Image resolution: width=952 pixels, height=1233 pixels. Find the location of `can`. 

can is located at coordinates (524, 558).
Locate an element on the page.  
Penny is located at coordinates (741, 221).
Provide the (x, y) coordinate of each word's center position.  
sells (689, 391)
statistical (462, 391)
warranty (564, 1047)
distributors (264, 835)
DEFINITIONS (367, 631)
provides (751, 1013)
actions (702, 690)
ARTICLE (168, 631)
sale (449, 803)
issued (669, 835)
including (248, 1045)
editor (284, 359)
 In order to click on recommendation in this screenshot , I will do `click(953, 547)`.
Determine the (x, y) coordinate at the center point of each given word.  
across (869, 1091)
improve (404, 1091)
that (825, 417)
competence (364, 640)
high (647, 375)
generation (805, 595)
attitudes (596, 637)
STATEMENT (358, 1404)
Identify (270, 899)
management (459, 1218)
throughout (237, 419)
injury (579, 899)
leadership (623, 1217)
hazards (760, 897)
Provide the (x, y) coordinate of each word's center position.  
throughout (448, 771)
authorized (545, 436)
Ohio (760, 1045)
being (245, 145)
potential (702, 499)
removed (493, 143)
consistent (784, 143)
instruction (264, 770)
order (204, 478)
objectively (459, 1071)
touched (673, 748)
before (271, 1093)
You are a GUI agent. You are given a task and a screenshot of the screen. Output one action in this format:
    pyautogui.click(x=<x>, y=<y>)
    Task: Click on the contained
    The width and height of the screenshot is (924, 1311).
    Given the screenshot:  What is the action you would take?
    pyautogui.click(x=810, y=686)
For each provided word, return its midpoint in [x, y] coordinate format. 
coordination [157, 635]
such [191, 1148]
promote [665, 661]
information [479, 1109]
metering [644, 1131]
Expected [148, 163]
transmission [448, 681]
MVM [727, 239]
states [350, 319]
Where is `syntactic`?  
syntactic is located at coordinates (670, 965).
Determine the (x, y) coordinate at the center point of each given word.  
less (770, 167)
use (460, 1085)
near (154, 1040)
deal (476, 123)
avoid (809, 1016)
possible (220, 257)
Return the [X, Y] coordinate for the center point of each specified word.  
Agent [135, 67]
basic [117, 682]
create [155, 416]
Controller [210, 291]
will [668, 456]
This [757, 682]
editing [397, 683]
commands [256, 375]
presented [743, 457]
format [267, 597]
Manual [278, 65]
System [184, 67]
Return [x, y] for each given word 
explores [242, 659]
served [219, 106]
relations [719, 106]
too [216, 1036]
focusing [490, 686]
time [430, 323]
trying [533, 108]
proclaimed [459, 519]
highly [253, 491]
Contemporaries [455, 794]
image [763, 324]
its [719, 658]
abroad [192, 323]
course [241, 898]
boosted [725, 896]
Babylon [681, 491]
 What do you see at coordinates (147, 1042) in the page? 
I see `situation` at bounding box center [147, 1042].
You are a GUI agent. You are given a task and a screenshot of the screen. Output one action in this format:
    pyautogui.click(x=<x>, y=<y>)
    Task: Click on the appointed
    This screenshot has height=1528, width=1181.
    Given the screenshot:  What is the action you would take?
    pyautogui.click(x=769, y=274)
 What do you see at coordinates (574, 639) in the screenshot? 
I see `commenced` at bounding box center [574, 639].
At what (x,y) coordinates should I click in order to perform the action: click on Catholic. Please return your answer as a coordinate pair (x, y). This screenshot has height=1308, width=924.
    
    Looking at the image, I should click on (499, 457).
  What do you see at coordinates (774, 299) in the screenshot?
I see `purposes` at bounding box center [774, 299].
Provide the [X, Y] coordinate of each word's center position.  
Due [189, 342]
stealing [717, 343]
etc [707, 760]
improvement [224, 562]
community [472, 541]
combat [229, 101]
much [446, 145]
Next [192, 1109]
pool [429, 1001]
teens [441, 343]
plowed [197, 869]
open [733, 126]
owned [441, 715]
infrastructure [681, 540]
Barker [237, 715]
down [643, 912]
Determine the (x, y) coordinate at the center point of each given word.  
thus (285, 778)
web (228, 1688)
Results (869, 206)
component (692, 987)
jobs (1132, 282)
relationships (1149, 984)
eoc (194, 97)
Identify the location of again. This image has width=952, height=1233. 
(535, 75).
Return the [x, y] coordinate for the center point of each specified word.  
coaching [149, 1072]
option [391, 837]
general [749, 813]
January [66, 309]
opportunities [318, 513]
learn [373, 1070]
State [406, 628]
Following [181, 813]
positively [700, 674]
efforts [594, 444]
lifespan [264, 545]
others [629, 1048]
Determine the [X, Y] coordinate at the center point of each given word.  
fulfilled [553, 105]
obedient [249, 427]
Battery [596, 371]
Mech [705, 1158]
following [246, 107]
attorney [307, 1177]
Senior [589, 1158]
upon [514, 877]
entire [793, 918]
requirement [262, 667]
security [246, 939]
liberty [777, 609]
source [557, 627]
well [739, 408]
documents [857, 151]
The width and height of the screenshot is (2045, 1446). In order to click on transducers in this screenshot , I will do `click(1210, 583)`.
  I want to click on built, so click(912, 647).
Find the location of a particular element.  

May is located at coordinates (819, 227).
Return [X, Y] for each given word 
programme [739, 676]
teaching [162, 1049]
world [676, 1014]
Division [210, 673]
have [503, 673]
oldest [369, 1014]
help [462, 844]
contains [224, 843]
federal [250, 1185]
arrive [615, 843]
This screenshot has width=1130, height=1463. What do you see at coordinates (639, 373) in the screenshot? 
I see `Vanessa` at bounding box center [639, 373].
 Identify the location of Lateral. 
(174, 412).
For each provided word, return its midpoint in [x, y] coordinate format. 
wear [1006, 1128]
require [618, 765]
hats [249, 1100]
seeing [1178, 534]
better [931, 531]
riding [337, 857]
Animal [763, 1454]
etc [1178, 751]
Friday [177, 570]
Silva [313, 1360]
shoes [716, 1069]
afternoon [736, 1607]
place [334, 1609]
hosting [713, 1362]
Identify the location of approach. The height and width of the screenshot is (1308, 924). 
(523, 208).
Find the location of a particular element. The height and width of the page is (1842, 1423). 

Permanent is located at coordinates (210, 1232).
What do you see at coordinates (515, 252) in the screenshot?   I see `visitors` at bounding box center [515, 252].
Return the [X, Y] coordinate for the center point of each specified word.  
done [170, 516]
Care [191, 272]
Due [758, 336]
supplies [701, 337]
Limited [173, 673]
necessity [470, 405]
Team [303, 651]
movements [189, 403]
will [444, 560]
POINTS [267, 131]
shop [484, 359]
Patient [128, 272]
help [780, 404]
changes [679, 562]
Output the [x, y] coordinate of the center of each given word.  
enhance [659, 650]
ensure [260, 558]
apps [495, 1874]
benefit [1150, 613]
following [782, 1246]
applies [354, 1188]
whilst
★ ★ ★ ★
» **Given task**: Print all of the lines above verbatim, from the first one through the last.

» **Answer to the exercise**:
Image resolution: width=952 pixels, height=1233 pixels. Find the location of `can`. 

can is located at coordinates (524, 558).
Locate an element on the page.  
Penny is located at coordinates (741, 221).
Provide the (x, y) coordinate of each word's center position.  
sells (689, 391)
statistical (462, 391)
warranty (564, 1047)
distributors (264, 835)
DEFINITIONS (367, 631)
provides (751, 1013)
actions (702, 690)
ARTICLE (168, 631)
sale (449, 803)
issued (669, 835)
including (248, 1045)
editor (284, 359)
 In order to click on recommendation in this screenshot , I will do `click(953, 547)`.
Determine the (x, y) coordinate at the center point of each given word.  
across (869, 1091)
improve (404, 1091)
that (825, 417)
competence (364, 640)
high (647, 375)
generation (805, 595)
attitudes (596, 637)
STATEMENT (358, 1404)
Identify (270, 899)
management (459, 1218)
throughout (237, 419)
injury (579, 899)
leadership (623, 1217)
hazards (760, 897)
Provide the (x, y) coordinate of each word's center position.  
throughout (448, 771)
authorized (545, 436)
Ohio (760, 1045)
being (245, 145)
potential (702, 499)
removed (493, 143)
consistent (784, 143)
instruction (264, 770)
order (204, 478)
objectively (459, 1071)
touched (673, 748)
before (271, 1093)
You are a GUI agent. You are given a task and a screenshot of the screen. Output one action in this format:
    pyautogui.click(x=<x>, y=<y>)
    Task: Click on the contained
    The width and height of the screenshot is (924, 1311).
    Given the screenshot:  What is the action you would take?
    pyautogui.click(x=810, y=686)
For each provided word, return its midpoint in [x, y] coordinate format. 
coordination [157, 635]
such [191, 1148]
promote [665, 661]
information [479, 1109]
metering [644, 1131]
Expected [148, 163]
transmission [448, 681]
MVM [727, 239]
states [350, 319]
Where is `syntactic`?  
syntactic is located at coordinates (670, 965).
Determine the (x, y) coordinate at the center point of each given word.  
less (770, 167)
use (460, 1085)
near (154, 1040)
deal (476, 123)
avoid (809, 1016)
possible (220, 257)
Return the [X, Y] coordinate for the center point of each specified word.  
Agent [135, 67]
basic [117, 682]
create [155, 416]
Controller [210, 291]
will [668, 456]
This [757, 682]
editing [397, 683]
commands [256, 375]
presented [743, 457]
format [267, 597]
Manual [278, 65]
System [184, 67]
Return [x, y] for each given word 
explores [242, 659]
served [219, 106]
relations [719, 106]
too [216, 1036]
focusing [490, 686]
time [430, 323]
trying [533, 108]
proclaimed [459, 519]
highly [253, 491]
Contemporaries [455, 794]
image [763, 324]
its [719, 658]
abroad [192, 323]
course [241, 898]
boosted [725, 896]
Babylon [681, 491]
 What do you see at coordinates (147, 1042) in the page? 
I see `situation` at bounding box center [147, 1042].
You are a GUI agent. You are given a task and a screenshot of the screen. Output one action in this format:
    pyautogui.click(x=<x>, y=<y>)
    Task: Click on the appointed
    This screenshot has height=1528, width=1181.
    Given the screenshot:  What is the action you would take?
    pyautogui.click(x=769, y=274)
 What do you see at coordinates (574, 639) in the screenshot? 
I see `commenced` at bounding box center [574, 639].
At what (x,y) coordinates should I click in order to perform the action: click on Catholic. Please return your answer as a coordinate pair (x, y). This screenshot has height=1308, width=924.
    
    Looking at the image, I should click on (499, 457).
  What do you see at coordinates (774, 299) in the screenshot?
I see `purposes` at bounding box center [774, 299].
Provide the [X, Y] coordinate of each word's center position.  
Due [189, 342]
stealing [717, 343]
etc [707, 760]
improvement [224, 562]
community [472, 541]
combat [229, 101]
much [446, 145]
Next [192, 1109]
pool [429, 1001]
teens [441, 343]
plowed [197, 869]
open [733, 126]
owned [441, 715]
infrastructure [681, 540]
Barker [237, 715]
down [643, 912]
Determine the (x, y) coordinate at the center point of each given word.  
thus (285, 778)
web (228, 1688)
Results (869, 206)
component (692, 987)
jobs (1132, 282)
relationships (1149, 984)
eoc (194, 97)
Identify the location of again. This image has width=952, height=1233. 
(535, 75).
Return the [x, y] coordinate for the center point of each specified word.  
coaching [149, 1072]
option [391, 837]
general [749, 813]
January [66, 309]
opportunities [318, 513]
learn [373, 1070]
State [406, 628]
Following [181, 813]
positively [700, 674]
efforts [594, 444]
lifespan [264, 545]
others [629, 1048]
Determine the [X, Y] coordinate at the center point of each given word.  
fulfilled [553, 105]
obedient [249, 427]
Battery [596, 371]
Mech [705, 1158]
following [246, 107]
attorney [307, 1177]
Senior [589, 1158]
upon [514, 877]
entire [793, 918]
requirement [262, 667]
security [246, 939]
liberty [777, 609]
source [557, 627]
well [739, 408]
documents [857, 151]
The width and height of the screenshot is (2045, 1446). In order to click on transducers in this screenshot , I will do `click(1210, 583)`.
  I want to click on built, so click(912, 647).
Find the location of a particular element.  

May is located at coordinates (819, 227).
Return [X, Y] for each given word 
programme [739, 676]
teaching [162, 1049]
world [676, 1014]
Division [210, 673]
have [503, 673]
oldest [369, 1014]
help [462, 844]
contains [224, 843]
federal [250, 1185]
arrive [615, 843]
This screenshot has width=1130, height=1463. What do you see at coordinates (639, 373) in the screenshot? 
I see `Vanessa` at bounding box center [639, 373].
 Identify the location of Lateral. 
(174, 412).
For each provided word, return its midpoint in [x, y] coordinate format. 
wear [1006, 1128]
require [618, 765]
hats [249, 1100]
seeing [1178, 534]
better [931, 531]
riding [337, 857]
Animal [763, 1454]
etc [1178, 751]
Friday [177, 570]
Silva [313, 1360]
shoes [716, 1069]
afternoon [736, 1607]
place [334, 1609]
hosting [713, 1362]
Identify the location of approach. The height and width of the screenshot is (1308, 924). 
(523, 208).
Find the location of a particular element. The height and width of the page is (1842, 1423). 

Permanent is located at coordinates (210, 1232).
What do you see at coordinates (515, 252) in the screenshot?   I see `visitors` at bounding box center [515, 252].
Return the [X, Y] coordinate for the center point of each specified word.  
done [170, 516]
Care [191, 272]
Due [758, 336]
supplies [701, 337]
Limited [173, 673]
necessity [470, 405]
Team [303, 651]
movements [189, 403]
will [444, 560]
POINTS [267, 131]
shop [484, 359]
Patient [128, 272]
help [780, 404]
changes [679, 562]
Output the [x, y] coordinate of the center of each given word.  
enhance [659, 650]
ensure [260, 558]
apps [495, 1874]
benefit [1150, 613]
following [782, 1246]
applies [354, 1188]
whilst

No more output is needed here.